• **PROBLEM TO WORK ON**: Nothing in the records may be changed; retype them in full.

Records from a dataset:
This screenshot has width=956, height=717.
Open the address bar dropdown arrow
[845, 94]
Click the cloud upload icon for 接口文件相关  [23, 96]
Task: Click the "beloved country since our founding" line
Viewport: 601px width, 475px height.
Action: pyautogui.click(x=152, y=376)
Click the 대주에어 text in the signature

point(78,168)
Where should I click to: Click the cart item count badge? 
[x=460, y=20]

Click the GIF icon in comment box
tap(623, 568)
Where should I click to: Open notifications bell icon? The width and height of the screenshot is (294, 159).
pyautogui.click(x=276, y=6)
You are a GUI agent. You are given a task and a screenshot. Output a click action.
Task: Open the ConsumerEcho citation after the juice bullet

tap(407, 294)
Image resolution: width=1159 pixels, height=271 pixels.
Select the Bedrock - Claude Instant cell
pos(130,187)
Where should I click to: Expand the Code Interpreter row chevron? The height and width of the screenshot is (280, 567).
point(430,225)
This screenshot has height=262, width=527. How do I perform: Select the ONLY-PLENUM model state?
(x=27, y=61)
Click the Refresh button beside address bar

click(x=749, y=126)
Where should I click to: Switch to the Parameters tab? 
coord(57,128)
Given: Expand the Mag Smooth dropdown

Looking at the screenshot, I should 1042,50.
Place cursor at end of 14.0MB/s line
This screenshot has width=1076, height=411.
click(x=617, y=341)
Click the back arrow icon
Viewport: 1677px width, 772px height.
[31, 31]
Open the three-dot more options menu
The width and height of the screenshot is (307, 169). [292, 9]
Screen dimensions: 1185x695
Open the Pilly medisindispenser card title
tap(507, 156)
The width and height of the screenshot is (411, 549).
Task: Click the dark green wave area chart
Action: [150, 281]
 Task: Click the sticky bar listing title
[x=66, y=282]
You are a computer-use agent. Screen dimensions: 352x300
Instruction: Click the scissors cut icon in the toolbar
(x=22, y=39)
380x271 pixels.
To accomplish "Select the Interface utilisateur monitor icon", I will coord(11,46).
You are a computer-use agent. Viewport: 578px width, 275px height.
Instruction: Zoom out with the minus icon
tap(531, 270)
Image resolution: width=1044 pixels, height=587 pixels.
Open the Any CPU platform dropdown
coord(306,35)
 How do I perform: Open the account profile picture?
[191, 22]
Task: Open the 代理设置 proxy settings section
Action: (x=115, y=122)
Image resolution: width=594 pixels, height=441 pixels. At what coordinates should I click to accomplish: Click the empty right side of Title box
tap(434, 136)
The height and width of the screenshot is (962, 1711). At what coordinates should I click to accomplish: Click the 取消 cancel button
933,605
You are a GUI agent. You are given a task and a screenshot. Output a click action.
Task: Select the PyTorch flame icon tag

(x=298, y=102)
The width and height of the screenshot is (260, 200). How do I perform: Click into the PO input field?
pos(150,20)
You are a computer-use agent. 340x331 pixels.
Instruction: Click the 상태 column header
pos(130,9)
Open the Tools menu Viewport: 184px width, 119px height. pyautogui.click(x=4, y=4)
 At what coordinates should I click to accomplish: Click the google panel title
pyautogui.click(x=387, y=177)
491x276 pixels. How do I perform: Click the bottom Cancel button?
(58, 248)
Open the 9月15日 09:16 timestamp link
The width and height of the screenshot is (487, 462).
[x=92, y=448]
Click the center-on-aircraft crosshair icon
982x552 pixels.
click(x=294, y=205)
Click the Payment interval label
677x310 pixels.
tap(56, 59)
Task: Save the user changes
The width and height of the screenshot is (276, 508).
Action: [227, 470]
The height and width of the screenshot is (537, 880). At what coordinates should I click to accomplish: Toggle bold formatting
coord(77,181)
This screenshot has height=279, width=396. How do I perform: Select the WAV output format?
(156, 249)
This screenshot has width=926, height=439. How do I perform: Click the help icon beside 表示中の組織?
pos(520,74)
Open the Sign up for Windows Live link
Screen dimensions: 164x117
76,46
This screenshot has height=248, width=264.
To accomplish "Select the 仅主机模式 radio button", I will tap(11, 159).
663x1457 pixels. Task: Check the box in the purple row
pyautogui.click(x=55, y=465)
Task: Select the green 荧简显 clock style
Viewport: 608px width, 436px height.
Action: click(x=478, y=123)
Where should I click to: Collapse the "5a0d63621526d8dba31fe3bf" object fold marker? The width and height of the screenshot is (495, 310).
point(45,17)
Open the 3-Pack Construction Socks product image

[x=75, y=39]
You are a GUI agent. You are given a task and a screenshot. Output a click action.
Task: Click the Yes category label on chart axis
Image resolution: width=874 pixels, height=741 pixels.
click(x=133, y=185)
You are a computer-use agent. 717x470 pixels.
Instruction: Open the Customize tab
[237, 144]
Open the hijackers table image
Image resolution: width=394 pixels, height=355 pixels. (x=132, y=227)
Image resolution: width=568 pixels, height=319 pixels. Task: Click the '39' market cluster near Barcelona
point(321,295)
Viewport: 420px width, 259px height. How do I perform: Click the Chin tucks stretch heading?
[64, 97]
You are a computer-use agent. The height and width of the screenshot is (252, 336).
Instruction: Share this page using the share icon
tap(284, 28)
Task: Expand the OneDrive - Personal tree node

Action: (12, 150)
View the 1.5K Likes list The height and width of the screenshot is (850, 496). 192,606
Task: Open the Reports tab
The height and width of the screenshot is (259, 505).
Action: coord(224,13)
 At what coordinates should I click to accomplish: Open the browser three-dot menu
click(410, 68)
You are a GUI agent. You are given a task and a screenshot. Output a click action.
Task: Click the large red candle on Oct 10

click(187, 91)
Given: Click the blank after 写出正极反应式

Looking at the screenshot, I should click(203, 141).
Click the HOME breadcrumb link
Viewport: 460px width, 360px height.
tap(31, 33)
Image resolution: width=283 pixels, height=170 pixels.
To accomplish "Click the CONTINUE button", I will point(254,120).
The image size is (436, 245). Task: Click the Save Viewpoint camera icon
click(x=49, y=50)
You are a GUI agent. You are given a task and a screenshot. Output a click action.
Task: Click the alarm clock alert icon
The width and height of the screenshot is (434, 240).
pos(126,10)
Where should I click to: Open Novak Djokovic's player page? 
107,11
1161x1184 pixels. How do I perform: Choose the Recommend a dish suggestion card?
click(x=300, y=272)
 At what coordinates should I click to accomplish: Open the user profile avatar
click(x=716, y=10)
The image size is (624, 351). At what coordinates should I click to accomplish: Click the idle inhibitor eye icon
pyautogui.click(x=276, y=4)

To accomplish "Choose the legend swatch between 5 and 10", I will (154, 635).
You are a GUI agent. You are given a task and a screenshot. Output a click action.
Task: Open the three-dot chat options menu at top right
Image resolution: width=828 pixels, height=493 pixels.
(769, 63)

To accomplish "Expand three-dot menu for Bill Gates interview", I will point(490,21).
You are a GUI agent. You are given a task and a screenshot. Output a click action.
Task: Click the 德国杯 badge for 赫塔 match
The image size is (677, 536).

• **ANSWER**:
This screenshot has width=956, height=717.
Open the address bar dropdown arrow
[845, 94]
Click the cloud upload icon for 接口文件相关  [23, 96]
Task: Click the "beloved country since our founding" line
Viewport: 601px width, 475px height.
Action: pyautogui.click(x=152, y=376)
Click the 대주에어 text in the signature

point(78,168)
Where should I click to: Click the cart item count badge? 
[x=460, y=20]

Click the GIF icon in comment box
tap(623, 568)
Where should I click to: Open notifications bell icon? The width and height of the screenshot is (294, 159).
pyautogui.click(x=276, y=6)
You are a GUI agent. You are given a task and a screenshot. Output a click action.
Task: Open the ConsumerEcho citation after the juice bullet

tap(407, 294)
Image resolution: width=1159 pixels, height=271 pixels.
Select the Bedrock - Claude Instant cell
pos(130,187)
Where should I click to: Expand the Code Interpreter row chevron? The height and width of the screenshot is (280, 567).
point(430,225)
This screenshot has height=262, width=527. How do I perform: Select the ONLY-PLENUM model state?
(x=27, y=61)
Click the Refresh button beside address bar

click(x=749, y=126)
Where should I click to: Switch to the Parameters tab? 
coord(57,128)
Given: Expand the Mag Smooth dropdown

Looking at the screenshot, I should 1042,50.
Place cursor at end of 14.0MB/s line
This screenshot has width=1076, height=411.
click(x=617, y=341)
Click the back arrow icon
Viewport: 1677px width, 772px height.
[31, 31]
Open the three-dot more options menu
The width and height of the screenshot is (307, 169). [292, 9]
Screen dimensions: 1185x695
Open the Pilly medisindispenser card title
tap(507, 156)
The width and height of the screenshot is (411, 549).
Task: Click the dark green wave area chart
Action: [150, 281]
 Task: Click the sticky bar listing title
[x=66, y=282]
You are a computer-use agent. Screen dimensions: 352x300
Instruction: Click the scissors cut icon in the toolbar
(x=22, y=39)
380x271 pixels.
To accomplish "Select the Interface utilisateur monitor icon", I will coord(11,46).
You are a computer-use agent. Viewport: 578px width, 275px height.
Instruction: Zoom out with the minus icon
tap(531, 270)
Image resolution: width=1044 pixels, height=587 pixels.
Open the Any CPU platform dropdown
coord(306,35)
 How do I perform: Open the account profile picture?
[191, 22]
Task: Open the 代理设置 proxy settings section
Action: (x=115, y=122)
Image resolution: width=594 pixels, height=441 pixels. At what coordinates should I click to accomplish: Click the empty right side of Title box
tap(434, 136)
The height and width of the screenshot is (962, 1711). At what coordinates should I click to accomplish: Click the 取消 cancel button
933,605
You are a GUI agent. You are given a task and a screenshot. Output a click action.
Task: Select the PyTorch flame icon tag

(x=298, y=102)
The width and height of the screenshot is (260, 200). How do I perform: Click into the PO input field?
pos(150,20)
You are a computer-use agent. 340x331 pixels.
Instruction: Click the 상태 column header
pos(130,9)
Open the Tools menu Viewport: 184px width, 119px height. pyautogui.click(x=4, y=4)
 At what coordinates should I click to accomplish: Click the google panel title
pyautogui.click(x=387, y=177)
491x276 pixels. How do I perform: Click the bottom Cancel button?
(58, 248)
Open the 9月15日 09:16 timestamp link
The width and height of the screenshot is (487, 462).
[x=92, y=448]
Click the center-on-aircraft crosshair icon
982x552 pixels.
click(x=294, y=205)
Click the Payment interval label
677x310 pixels.
tap(56, 59)
Task: Save the user changes
The width and height of the screenshot is (276, 508).
Action: [227, 470]
The height and width of the screenshot is (537, 880). At what coordinates should I click to accomplish: Toggle bold formatting
coord(77,181)
This screenshot has height=279, width=396. How do I perform: Select the WAV output format?
(156, 249)
This screenshot has width=926, height=439. How do I perform: Click the help icon beside 表示中の組織?
pos(520,74)
Open the Sign up for Windows Live link
Screen dimensions: 164x117
76,46
This screenshot has height=248, width=264.
To accomplish "Select the 仅主机模式 radio button", I will tap(11, 159).
663x1457 pixels. Task: Check the box in the purple row
pyautogui.click(x=55, y=465)
Task: Select the green 荧简显 clock style
Viewport: 608px width, 436px height.
Action: click(x=478, y=123)
Where should I click to: Collapse the "5a0d63621526d8dba31fe3bf" object fold marker? The width and height of the screenshot is (495, 310).
point(45,17)
Open the 3-Pack Construction Socks product image

[x=75, y=39]
You are a GUI agent. You are given a task and a screenshot. Output a click action.
Task: Click the Yes category label on chart axis
Image resolution: width=874 pixels, height=741 pixels.
click(x=133, y=185)
You are a computer-use agent. 717x470 pixels.
Instruction: Open the Customize tab
[237, 144]
Open the hijackers table image
Image resolution: width=394 pixels, height=355 pixels. (x=132, y=227)
Image resolution: width=568 pixels, height=319 pixels. Task: Click the '39' market cluster near Barcelona
point(321,295)
Viewport: 420px width, 259px height. How do I perform: Click the Chin tucks stretch heading?
[64, 97]
You are a computer-use agent. The height and width of the screenshot is (252, 336).
Instruction: Share this page using the share icon
tap(284, 28)
Task: Expand the OneDrive - Personal tree node

Action: (12, 150)
View the 1.5K Likes list The height and width of the screenshot is (850, 496). 192,606
Task: Open the Reports tab
The height and width of the screenshot is (259, 505).
Action: coord(224,13)
 At what coordinates should I click to accomplish: Open the browser three-dot menu
click(410, 68)
You are a GUI agent. You are given a task and a screenshot. Output a click action.
Task: Click the large red candle on Oct 10

click(187, 91)
Given: Click the blank after 写出正极反应式

Looking at the screenshot, I should click(203, 141).
Click the HOME breadcrumb link
Viewport: 460px width, 360px height.
tap(31, 33)
Image resolution: width=283 pixels, height=170 pixels.
To accomplish "Click the CONTINUE button", I will point(254,120).
The image size is (436, 245). Task: Click the Save Viewpoint camera icon
click(x=49, y=50)
You are a GUI agent. You are given a task and a screenshot. Output a click action.
Task: Click the alarm clock alert icon
The width and height of the screenshot is (434, 240).
pos(126,10)
Where should I click to: Open Novak Djokovic's player page? 
107,11
1161x1184 pixels. How do I perform: Choose the Recommend a dish suggestion card?
click(x=300, y=272)
 At what coordinates should I click to accomplish: Open the user profile avatar
click(x=716, y=10)
The image size is (624, 351). At what coordinates should I click to accomplish: Click the idle inhibitor eye icon
pyautogui.click(x=276, y=4)

To accomplish "Choose the legend swatch between 5 and 10", I will (154, 635).
You are a GUI agent. You are given a task and a screenshot. Output a click action.
Task: Open the three-dot chat options menu at top right
Image resolution: width=828 pixels, height=493 pixels.
(769, 63)

To accomplish "Expand three-dot menu for Bill Gates interview", I will point(490,21).
You are a GUI agent. You are given a task and a screenshot. Output a click action.
Task: Click the 德国杯 badge for 赫塔 match
The image size is (677, 536).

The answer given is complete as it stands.